Prof. Brand’s goals in teaching are to encourage students to think logically and critically about the social world, analyze high-quality empirical evidence, and form and express their ideas in a sound, coherent manner. In each of the classes she teaches, she presents cutting-edge empirical research for students to consider.


Sociology of Education

Sociology M175/Education M108 is a cross-listed undergraduate lecture course on the Sociology of Education. This course meets the UCLA Diversity Requirement for Undergraduates in the College of Letters and Sciences. The primary focus of this course is how the educational system both promotes socioeconomic opportunities and maintains socioeconomic inequalities. I encourage students to develop their own arguments based on empirical evidence presented in readings and lectures. We begin by examining historical and theoretical perspectives on the role of education in U.S. society. We then assess the way in which class, race, and gender affect educational achievement and attainment, and consider stratification between and within schools. Thereafter, we explore the effects of education on socioeconomic attainment, family, health, and civic engagement. We conclude with an examination of trends in education, and educational reforms to improve school quality and address socioeconomic inequalities. Some of the questions addressed throughout the course are: How much equality of opportunity is there? Does education equalize opportunities or widen the gap between the advantaged and the disadvantaged? How likely is it that individuals end up in the same social stratum as their parents? What role does education play in the process of intergenerational mobility? How does one’s class, race, or gender constrain his or her ability to secure societal rewards via the educational system? What consequences does schooling have for life chances? What educational policies or reforms should we seek? The course typically enrolls 150 students.


Social Stratification, Inequality, and Mobility

Sociology 239A and 239B is a two-quarter co-taught graduate seminar on Social Stratification, Inequality, and Mobility. This course is an introduction to the modern research literature on social stratification, social mobility, and inequality in the U.S. and abroad, as represented in journal articles and research monographs. The course is a reading course, not a research seminar. It focuses on concepts, data, methods, and facts about: occupational and class structure; the intergenerational transmission of socioeconomic status; the effects of family, school, and labor market on socioeconomic achievement, careers, and inequality; earnings, income, and wealth distribution; poverty; social mobility; socioeconomic factors and marriage; gender and ethnic stratification; and health disparities. The course prepares sociology students to take the field exam in social stratification and mobility.
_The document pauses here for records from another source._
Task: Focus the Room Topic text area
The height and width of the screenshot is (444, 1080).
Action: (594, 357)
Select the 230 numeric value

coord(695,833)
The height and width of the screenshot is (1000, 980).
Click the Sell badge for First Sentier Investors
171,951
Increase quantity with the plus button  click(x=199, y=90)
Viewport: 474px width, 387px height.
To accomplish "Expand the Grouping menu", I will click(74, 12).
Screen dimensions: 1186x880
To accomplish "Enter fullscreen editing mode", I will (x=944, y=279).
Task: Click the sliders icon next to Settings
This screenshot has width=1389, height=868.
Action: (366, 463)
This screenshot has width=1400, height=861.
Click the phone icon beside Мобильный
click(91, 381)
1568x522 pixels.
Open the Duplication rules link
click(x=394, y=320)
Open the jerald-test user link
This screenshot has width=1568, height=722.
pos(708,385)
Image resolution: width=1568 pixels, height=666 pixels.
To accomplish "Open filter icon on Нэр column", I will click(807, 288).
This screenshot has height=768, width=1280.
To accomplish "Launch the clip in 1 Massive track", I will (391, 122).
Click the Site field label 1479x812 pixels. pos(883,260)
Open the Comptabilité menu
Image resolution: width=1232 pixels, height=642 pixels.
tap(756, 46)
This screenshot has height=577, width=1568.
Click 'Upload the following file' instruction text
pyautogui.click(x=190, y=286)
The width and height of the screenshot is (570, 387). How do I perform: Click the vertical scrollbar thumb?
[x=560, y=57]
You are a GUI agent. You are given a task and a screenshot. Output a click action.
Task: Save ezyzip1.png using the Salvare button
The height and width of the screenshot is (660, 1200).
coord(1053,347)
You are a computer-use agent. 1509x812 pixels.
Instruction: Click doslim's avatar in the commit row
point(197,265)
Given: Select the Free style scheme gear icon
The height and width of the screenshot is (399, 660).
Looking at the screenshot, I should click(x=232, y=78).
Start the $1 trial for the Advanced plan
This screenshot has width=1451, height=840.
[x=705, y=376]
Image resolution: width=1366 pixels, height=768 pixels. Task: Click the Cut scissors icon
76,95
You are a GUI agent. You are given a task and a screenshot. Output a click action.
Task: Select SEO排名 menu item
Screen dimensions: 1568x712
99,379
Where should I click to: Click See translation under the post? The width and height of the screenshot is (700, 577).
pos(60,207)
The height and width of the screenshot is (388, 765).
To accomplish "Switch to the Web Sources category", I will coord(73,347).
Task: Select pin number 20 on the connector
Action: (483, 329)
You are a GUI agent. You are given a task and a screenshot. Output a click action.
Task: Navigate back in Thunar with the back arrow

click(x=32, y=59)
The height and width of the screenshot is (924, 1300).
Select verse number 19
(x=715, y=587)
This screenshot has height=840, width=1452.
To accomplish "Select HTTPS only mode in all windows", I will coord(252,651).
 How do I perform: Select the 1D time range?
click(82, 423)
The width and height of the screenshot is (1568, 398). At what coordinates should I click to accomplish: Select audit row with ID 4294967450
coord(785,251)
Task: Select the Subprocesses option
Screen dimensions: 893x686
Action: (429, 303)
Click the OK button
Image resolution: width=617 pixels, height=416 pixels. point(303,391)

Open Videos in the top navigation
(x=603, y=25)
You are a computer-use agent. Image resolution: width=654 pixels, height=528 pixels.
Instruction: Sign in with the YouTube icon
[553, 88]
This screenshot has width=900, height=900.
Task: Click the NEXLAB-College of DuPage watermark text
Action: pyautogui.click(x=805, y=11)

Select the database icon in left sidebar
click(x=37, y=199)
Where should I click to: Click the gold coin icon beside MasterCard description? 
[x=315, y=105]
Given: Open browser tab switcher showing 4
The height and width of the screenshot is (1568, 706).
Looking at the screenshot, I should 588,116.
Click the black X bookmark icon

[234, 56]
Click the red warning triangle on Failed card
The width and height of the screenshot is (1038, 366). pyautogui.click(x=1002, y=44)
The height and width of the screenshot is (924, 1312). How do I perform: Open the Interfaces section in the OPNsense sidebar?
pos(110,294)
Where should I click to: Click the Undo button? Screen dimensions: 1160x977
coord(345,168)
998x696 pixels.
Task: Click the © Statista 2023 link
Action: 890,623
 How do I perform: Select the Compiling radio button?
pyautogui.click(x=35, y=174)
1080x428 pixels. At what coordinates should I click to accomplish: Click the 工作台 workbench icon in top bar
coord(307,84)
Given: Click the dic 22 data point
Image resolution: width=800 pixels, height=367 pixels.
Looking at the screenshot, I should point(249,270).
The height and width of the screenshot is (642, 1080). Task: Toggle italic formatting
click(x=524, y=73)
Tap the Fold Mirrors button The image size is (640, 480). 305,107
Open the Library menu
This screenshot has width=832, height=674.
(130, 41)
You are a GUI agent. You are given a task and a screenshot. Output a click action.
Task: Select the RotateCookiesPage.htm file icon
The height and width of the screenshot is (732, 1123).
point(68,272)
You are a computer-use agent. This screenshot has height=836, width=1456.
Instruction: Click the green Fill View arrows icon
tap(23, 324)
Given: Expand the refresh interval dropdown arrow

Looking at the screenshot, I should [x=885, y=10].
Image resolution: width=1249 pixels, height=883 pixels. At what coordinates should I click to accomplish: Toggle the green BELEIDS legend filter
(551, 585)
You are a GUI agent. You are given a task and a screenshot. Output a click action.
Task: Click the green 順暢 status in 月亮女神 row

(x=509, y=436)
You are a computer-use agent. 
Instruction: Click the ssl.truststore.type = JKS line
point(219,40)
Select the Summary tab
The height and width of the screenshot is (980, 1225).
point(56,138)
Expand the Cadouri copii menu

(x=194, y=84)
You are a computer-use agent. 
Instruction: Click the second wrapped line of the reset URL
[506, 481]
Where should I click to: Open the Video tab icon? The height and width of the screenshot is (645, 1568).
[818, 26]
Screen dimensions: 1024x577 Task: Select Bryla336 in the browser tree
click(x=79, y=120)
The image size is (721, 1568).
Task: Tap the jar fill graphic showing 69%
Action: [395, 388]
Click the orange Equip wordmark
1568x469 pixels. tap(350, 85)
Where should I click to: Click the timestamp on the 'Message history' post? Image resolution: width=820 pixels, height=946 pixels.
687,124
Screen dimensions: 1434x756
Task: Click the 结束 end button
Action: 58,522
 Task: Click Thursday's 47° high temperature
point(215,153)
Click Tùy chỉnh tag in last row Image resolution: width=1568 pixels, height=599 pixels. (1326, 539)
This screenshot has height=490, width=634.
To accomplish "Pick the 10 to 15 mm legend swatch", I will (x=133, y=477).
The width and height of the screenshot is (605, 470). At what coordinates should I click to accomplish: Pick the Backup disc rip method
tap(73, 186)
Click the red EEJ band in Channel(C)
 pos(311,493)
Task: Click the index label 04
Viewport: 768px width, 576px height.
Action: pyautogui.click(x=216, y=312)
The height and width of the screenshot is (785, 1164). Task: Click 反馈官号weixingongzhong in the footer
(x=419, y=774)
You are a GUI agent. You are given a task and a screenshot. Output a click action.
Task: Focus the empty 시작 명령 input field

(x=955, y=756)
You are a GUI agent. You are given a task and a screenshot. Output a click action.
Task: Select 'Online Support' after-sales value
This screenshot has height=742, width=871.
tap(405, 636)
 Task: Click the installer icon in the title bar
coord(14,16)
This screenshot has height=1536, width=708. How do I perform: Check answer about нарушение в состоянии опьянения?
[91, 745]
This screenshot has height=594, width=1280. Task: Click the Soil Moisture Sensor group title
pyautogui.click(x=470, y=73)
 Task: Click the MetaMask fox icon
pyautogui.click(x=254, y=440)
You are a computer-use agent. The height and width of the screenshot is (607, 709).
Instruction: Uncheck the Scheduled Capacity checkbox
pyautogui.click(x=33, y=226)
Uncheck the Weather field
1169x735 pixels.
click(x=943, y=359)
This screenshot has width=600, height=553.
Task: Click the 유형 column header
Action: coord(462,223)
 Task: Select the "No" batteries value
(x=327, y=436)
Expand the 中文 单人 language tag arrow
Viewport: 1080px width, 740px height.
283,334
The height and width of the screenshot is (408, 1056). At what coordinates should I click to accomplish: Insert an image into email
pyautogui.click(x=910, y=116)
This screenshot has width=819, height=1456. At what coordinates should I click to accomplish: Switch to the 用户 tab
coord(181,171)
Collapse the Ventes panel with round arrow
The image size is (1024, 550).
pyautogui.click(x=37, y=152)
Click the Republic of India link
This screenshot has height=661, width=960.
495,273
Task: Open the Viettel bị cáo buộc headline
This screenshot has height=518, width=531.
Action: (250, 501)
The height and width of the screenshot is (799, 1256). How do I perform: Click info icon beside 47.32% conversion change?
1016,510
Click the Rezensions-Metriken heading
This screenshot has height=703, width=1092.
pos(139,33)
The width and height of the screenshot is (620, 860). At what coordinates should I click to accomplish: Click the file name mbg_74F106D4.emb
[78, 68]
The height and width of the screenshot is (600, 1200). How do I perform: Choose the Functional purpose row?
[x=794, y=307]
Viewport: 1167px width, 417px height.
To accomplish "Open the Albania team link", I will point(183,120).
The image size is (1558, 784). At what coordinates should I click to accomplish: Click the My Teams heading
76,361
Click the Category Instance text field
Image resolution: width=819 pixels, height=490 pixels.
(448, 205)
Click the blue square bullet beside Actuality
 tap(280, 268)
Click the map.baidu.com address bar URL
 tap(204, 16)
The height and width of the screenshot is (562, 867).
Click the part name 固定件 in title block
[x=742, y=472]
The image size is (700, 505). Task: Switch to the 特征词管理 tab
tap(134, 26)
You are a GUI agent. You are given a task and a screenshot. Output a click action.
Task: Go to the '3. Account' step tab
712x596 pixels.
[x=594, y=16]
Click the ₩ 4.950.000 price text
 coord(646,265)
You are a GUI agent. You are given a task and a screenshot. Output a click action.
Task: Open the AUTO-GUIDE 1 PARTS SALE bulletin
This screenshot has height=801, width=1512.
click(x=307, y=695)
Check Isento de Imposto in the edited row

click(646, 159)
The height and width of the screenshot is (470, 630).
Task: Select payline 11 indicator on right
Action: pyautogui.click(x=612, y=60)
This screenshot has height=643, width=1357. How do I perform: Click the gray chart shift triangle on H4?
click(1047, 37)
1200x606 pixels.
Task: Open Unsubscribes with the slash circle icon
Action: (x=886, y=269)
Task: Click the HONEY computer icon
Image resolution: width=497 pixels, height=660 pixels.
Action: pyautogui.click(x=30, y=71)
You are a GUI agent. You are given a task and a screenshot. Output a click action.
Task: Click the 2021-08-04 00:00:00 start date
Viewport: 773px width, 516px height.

Quantitative Data Analysis

Sociology 212A and 212B is a two-quarter graduate methods sequence on Quantitative Data Analysis, one of the options for the graduate methods requirement in the Sociology department at UCLA. This is a two-quarter course in how to do theoretically informed quantitative social research. The course concentrates on data analysis, and the way one links theory and data. By the end of the course, students should have a good idea of how to make sociological sense out of a body of quantitative data. Toward this end, we cover a variety of techniques, including tabular analysis, regression analysis, regression diagnostics, missing data, logistic regression, factor analysis and scale construction, measurement error, fixed and random effects models, propensity score matching, and related topics. But this is not a statistics course; the emphasis is on using these procedures to draw substantive conclusions about how the social world works, and how to present those results. We also discuss how to develop an efficient workflow. We focus on the quantitative analysis of data from probability samples of well-defined populations. 


Social Data Science

Sociology 114 a course on social data science. The course concentrates on data analysis, and the way one links social theory and data. We cover the data and computing environment, regression analysis, causal analysis, and machine learning. The course offers tools for conducting quantitative analyses of social phenomenon, including emerging computational methods. The course will integrate substance and method. We will draw on literature in social inequality to demonstrate applications of the methods that we study. Students will write a short empirical research paper about social inequality using quantitative methods as a final project. Papers will employ quantitative data-analytic tools to test ideas about social reality. Students who complete SOC 114 should thus have acquired skills in quantitative data analysis and technical writing, and be prepared for jobs as empirical analysts. In addition, for students who choose to attend graduate school in the social sciences, the course will aid students’ subsequent attempts to gain high-level fluency in quantitative analysis and statistics.